Bu, işlenmiş etler ile koroner kalp hastalığı ve diabetes mellitus riskindeki artış arasında bir ilişki bulunan geniş bir sistematik derleme ve meta-analizdi. Kırmızı etin kendisi bu hastalıkların riskini arttırmadı.

Meta-analiz çoğunlukla diyet alımı ile uzun vadede bir hastalık gelişimi arasındaki ilişkilere bakmak için uygun prospektif kohort çalışmalarını içeriyordu. Sistematik inceleme iyi yapıldı ve farklı ülkelerden çok sayıda insanın verilerini dahil etme gücüne sahipti. Çalışmanın aşağıdakiler de dahil olmak üzere düşünülmesi gereken bazı potansiyel kısıtlamaları var:

  • Çalışmaların çoğu, belirli tür şarküteri etlerinin içeriğini ayrıntılı bir şekilde ayrıntılandırmamış, belirli katkı maddelerinin riske güçlü bir katkı yapıp yapamayacağını belirlemeyi zorlaştırmıştır.
  • Çalışmalar, sonucu etkilemiş olabilecek etin nasıl pişirildiği (kızartılmış, pişmiş) hakkında bilgi içermiyordu.
  • Dahil edilen çalışmaların bazıları diğer diyet ve sosyoekonomik faktörlere uyum sağlamamıştır. Bu nedenle, KKH veya diyabet ve işlenmiş etler arasındaki bağlantılar, işlenmiş etlerin nedensel bir etkisi olmak yerine, genel olarak daha az sağlıklı bir diyet veya yaşam tarzıyla ilgili olabilir.

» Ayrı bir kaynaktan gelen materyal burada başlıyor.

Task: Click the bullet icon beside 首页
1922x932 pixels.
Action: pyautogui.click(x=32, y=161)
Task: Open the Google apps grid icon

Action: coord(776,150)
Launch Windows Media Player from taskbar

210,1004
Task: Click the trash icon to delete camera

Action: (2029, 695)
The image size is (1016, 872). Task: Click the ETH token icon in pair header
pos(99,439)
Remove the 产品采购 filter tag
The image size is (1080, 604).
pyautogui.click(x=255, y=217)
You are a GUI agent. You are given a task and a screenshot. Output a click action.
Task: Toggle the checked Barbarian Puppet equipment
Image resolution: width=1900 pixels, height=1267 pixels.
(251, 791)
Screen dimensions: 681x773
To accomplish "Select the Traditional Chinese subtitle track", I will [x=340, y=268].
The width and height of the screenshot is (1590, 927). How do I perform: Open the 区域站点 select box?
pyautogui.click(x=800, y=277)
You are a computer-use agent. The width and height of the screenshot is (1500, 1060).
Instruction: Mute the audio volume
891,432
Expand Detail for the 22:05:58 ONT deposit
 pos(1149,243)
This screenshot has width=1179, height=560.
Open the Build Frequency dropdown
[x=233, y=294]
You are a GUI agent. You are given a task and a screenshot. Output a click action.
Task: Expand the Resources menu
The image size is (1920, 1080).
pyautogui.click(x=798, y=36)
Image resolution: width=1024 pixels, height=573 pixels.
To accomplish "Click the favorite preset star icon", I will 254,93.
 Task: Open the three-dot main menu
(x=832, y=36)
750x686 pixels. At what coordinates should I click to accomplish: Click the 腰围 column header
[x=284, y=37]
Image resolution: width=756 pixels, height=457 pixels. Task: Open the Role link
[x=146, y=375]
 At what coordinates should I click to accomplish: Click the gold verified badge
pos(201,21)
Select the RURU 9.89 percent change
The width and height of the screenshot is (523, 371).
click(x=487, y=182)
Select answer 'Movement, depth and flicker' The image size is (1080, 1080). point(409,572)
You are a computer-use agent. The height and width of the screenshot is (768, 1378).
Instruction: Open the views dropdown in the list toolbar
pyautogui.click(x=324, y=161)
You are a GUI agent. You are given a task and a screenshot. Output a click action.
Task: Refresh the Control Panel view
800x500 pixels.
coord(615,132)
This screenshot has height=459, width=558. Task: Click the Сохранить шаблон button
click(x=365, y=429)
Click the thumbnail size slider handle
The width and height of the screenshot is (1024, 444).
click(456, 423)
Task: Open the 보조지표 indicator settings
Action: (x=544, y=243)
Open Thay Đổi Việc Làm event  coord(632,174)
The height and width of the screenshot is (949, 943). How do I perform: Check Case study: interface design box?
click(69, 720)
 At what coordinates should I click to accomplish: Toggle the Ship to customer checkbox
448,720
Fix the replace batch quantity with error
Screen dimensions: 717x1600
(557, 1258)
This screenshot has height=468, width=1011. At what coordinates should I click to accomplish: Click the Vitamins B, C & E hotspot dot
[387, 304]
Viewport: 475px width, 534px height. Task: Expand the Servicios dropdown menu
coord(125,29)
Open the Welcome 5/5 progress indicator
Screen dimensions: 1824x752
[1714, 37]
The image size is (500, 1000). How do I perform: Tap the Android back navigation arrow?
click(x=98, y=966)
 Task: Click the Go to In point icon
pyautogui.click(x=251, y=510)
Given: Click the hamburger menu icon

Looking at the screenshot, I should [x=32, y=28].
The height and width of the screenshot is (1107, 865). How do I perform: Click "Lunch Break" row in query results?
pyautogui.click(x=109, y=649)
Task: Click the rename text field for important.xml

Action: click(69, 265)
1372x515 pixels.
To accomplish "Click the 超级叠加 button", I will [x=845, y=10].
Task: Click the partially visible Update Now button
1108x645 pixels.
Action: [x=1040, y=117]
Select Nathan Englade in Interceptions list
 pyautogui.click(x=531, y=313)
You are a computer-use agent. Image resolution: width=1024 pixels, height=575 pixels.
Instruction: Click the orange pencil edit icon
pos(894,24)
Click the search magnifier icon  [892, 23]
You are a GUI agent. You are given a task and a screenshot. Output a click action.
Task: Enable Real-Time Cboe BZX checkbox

Olduğu gibi, bu iyi yapılan çalışma, işlenmiş et yeme ve artan kalp hastalığı ve diyabet riski arasında bir ilişki olduğunu göstermektedir. Bununla birlikte, bu artmış riskin aslında işlenmiş etin belirli bileşenlerinden mi kaynaklandığı veya işlenmiş etlerin daha fazla tüketilmesiyle bağlantılı diğer diyet veya yaşam tarzı faktörlerinden kaynaklanıp kaynaklanmadığı henüz kesin değildir. Daha fazla araştırmanın bu soruyu ele alması gerekecek.